--- Passage to read ---

Researchers of the “Cell Biology and Physiology-LABRET” group of the University of Malaga (UMA), together with the Networking Biomedical Research Center in Bioengineering, Biomaterials and Nanomedicine (CIBER-BBN), have described a new genetic skeletal disorder based on a precision medicine strategy.
By using methods of massive sequencing -of all genes- they have identified the mutations that caused a rare bone disorder, particularly, the mutations in “LAMA5,” the gene encoding an extracellular matrix protein around blood vessels in skeletal tissue.
This disorder consists in an extreme bone fragility combined with a lack of mineralization and skeletal deformity associated with joint dislocation and heart diseases, as well as a pulmonary insufficiency that causes perinatal mortality -at the time of birth.
The study was carried out at the Andalusian Centre for Nanomedicine and Biotechnology (BIONAND), in collaboration with the International Skeletal Dysplasia Registry of the University of California (Los Angeles), where the sequencing of affected patients’ genes was conducted. The Masaryk University (Czech Republic) also participated in the study.
“Our scientific team has been researching rare genetic syndromes affecting the skeleton for years, with a view to find a medical solution for patients with complicated diagnosis and treatment,” explains the researcher of the Department of Cell Biology, Iván Durán, main author of the study, which findings have been published in the scientific journal EBIOMEDICiNE.

--- The problem ---
In the bone disorder passage, which gene carries the mutations identified as causing the disorder?

--- Extracted data ---

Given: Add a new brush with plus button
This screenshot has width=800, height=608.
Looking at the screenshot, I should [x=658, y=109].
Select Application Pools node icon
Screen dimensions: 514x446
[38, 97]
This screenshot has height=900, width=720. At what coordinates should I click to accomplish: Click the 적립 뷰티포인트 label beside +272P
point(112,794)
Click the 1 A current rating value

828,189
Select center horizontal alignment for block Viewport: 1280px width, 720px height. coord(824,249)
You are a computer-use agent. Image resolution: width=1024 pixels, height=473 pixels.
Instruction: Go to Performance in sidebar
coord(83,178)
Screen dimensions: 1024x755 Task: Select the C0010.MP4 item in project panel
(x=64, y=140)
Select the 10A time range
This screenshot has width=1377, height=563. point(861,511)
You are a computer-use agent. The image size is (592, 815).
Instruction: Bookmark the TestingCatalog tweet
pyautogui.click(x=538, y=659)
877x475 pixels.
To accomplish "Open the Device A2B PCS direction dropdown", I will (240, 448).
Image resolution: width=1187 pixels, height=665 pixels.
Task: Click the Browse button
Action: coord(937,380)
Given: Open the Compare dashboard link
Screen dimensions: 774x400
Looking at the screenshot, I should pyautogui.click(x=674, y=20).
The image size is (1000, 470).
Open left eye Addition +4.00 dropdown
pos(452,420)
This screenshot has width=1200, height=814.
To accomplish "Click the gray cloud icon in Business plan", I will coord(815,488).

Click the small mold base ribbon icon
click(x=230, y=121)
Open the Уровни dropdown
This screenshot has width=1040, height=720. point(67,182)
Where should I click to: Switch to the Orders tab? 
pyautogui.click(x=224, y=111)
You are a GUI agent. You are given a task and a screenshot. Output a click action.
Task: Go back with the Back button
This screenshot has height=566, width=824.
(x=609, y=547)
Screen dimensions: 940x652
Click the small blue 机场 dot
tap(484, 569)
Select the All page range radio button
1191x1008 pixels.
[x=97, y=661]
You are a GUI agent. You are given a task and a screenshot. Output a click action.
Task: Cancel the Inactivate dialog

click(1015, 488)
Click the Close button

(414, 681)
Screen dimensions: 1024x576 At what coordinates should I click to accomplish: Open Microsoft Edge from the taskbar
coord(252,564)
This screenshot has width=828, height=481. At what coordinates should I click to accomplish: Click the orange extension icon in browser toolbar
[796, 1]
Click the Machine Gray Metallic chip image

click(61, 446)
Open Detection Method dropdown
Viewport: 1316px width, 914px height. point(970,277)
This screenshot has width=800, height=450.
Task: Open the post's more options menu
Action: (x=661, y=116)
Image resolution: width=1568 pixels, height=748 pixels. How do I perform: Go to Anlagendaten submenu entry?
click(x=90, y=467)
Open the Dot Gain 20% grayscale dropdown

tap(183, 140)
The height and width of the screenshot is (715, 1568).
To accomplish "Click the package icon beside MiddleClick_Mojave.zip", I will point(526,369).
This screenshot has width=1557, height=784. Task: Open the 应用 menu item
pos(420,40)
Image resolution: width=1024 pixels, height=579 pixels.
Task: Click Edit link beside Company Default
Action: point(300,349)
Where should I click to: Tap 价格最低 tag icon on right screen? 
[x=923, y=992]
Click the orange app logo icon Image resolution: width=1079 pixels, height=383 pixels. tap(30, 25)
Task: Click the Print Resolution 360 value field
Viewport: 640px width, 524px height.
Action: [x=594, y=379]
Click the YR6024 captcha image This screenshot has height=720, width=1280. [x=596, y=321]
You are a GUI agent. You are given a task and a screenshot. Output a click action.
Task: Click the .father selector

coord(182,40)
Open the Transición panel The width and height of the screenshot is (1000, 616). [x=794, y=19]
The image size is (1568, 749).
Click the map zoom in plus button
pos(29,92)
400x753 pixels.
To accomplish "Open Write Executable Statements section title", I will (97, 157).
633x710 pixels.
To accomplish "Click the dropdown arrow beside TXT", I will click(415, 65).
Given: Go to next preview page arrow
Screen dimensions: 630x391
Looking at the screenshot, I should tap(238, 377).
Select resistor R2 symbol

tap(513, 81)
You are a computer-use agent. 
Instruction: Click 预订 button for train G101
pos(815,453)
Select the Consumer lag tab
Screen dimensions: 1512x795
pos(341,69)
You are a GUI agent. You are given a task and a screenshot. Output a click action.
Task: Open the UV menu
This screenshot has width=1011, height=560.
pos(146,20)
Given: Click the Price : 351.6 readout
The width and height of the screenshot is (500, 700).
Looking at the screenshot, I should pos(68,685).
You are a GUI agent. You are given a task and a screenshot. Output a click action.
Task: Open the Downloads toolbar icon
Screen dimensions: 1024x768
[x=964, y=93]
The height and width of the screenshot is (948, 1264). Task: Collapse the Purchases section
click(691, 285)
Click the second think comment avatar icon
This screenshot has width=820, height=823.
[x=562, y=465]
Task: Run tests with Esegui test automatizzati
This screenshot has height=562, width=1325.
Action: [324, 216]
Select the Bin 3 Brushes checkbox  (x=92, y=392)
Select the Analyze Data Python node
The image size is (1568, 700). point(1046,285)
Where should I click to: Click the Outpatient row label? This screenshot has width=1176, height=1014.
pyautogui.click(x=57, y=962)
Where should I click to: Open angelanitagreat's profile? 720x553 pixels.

--- Solution to the problem ---
LAMA5, the gene encoding an extracellular matrix protein around blood vessels in skeletal tissue.